3. **Figure Out How Often It Repeats (The Period):** A regular `cos` wave finishes one full cycle when the stuff inside the `cos()` goes from `0` to `2π` (which is about `6.28`).
So, we need `3600t` to equal `2π` for one full wave to happen.
`3600t = 2π`
To find `t` (which is our period, `T`), we just divide `2π` by `3600`:
`T = 2π / 3600`
`T = π / 1800`
Using `π` approximately as `3.14159`:
`T ≈ 3.14159 / 1800 ≈ 0.001745` seconds.
This means the wave pattern repeats every `0.001745` seconds.

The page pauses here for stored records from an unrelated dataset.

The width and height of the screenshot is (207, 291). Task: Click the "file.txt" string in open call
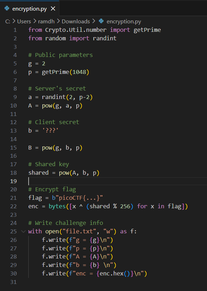coord(79,232)
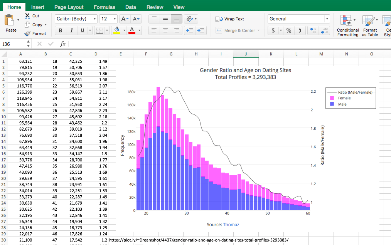The image size is (391, 245).
Task: Switch to the Insert tab
Action: tap(38, 7)
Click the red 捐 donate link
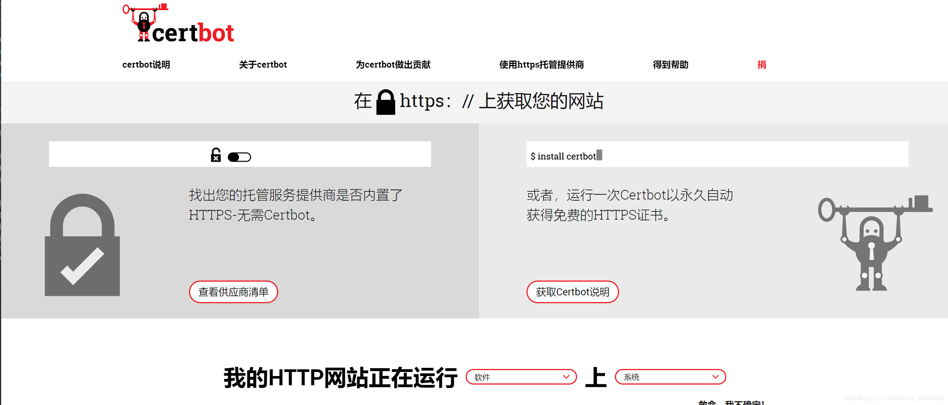The width and height of the screenshot is (948, 405). [x=762, y=65]
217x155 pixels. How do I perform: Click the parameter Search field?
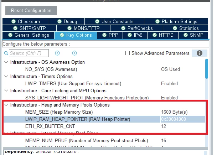pyautogui.click(x=29, y=53)
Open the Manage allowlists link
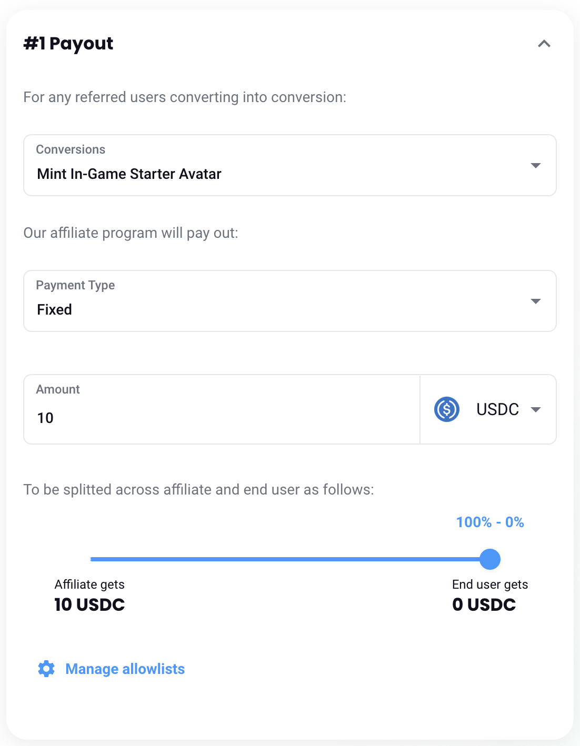The image size is (580, 746). [x=125, y=669]
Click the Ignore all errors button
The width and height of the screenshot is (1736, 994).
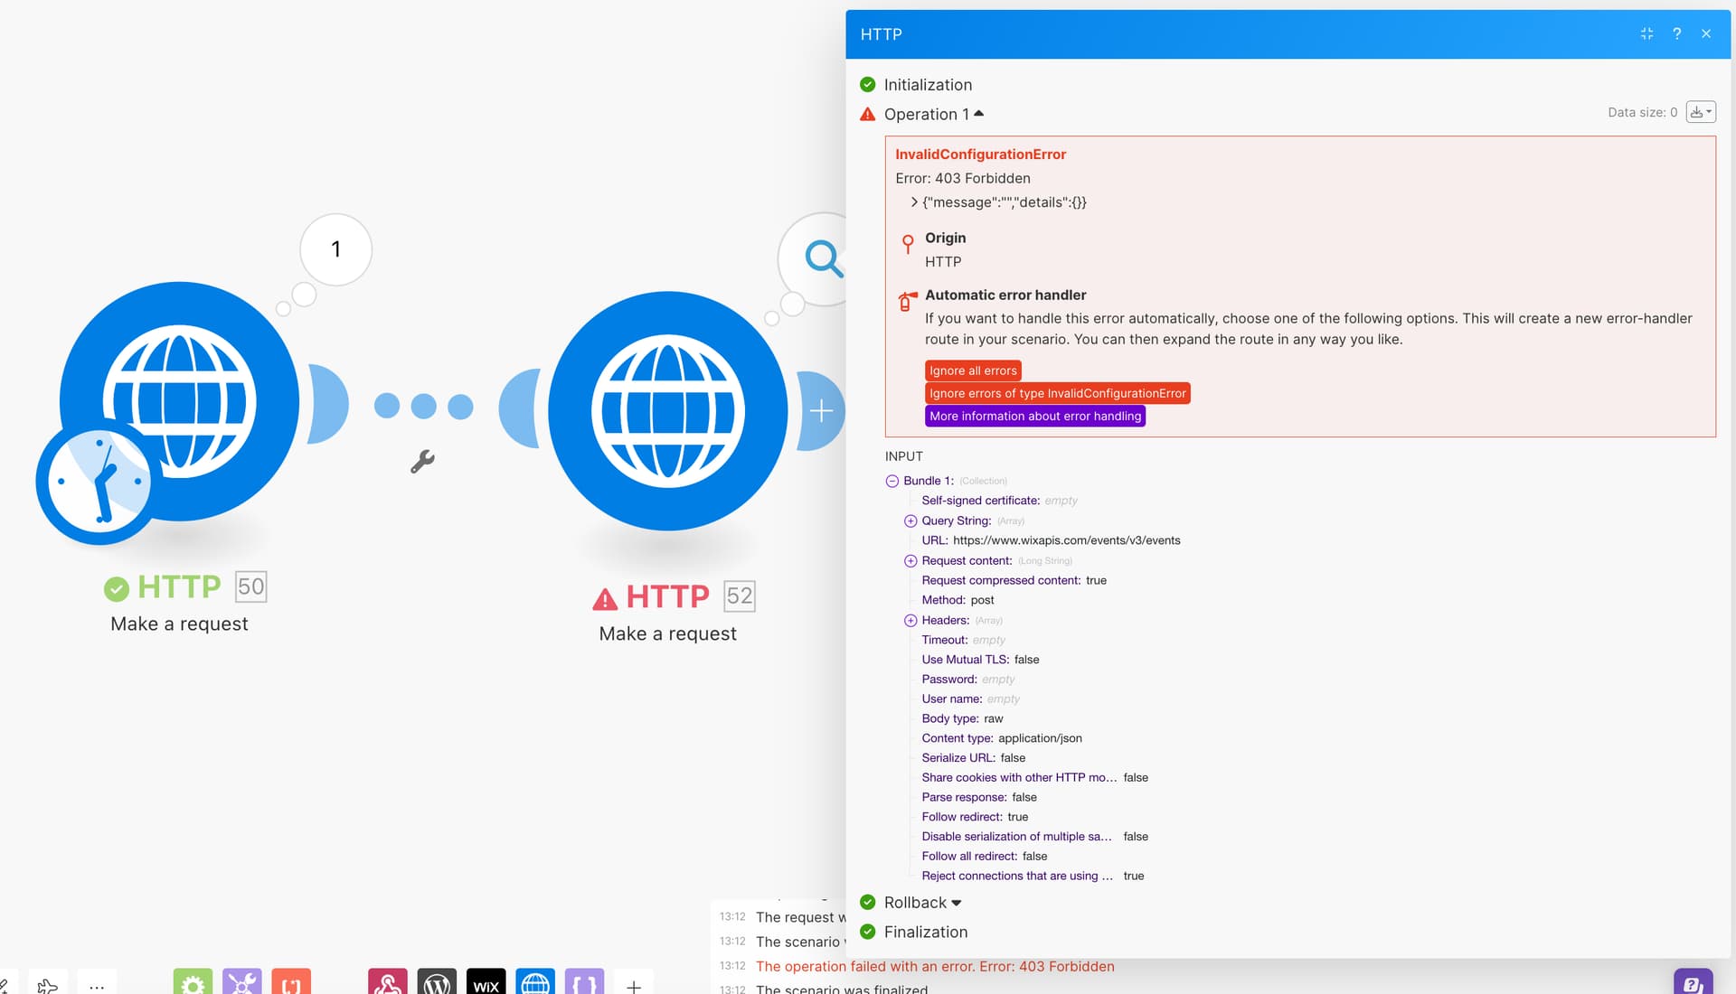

4. **Determine How Many Waves to Draw:** We need to sketch the graph from `t = 0` to `t = 0.006` seconds.
Let's see how many of our `0.001745`-second waves fit into `0.006` seconds:
`Number of waves = Total time / Period = 0.006 / 0.001745 ≈ 3.44` waves.
So, we need to draw about three and a half waves.

5. **Identify Key Points for Drawing:**
Since it's a cosine wave starting at its peak:
* `t = 0`: `v = 450` (Start, peak)
* `t = T/4` (`0.001745 / 4 ≈ 0.000436`): `v = 0` (Crosses the middle)
* `t = T/2` (`0.001745 / 2 ≈ 0.000873`): `v = -450` (Lowest point)
* `t = 3T/4` (`0.001745 * 3/4 ≈ 0.001309`): `v = 0` (Crosses the middle again)
* `t = T` (`0.001745`): `v = 450` (End of first wave, back to peak)
You would repeat these steps to plot points for the second and third waves.

6. **Find the Ending Point:** We need to know where the graph ends at `t = 0.006` seconds.
`v = 450 cos(3600 * 0.006)`
`v = 450 cos(21.6)`
If you use a calculator for `cos(21.6)` (make sure it's in radians!), you'll get about `-0.9258`.
`v = 450 * (-0.9258) ≈ -416.61`.
So, the graph ends at approximately `(t=0.006, v=-416)`. This means it will be going downwards, past the middle line, but not quite at its lowest point yet for that cycle.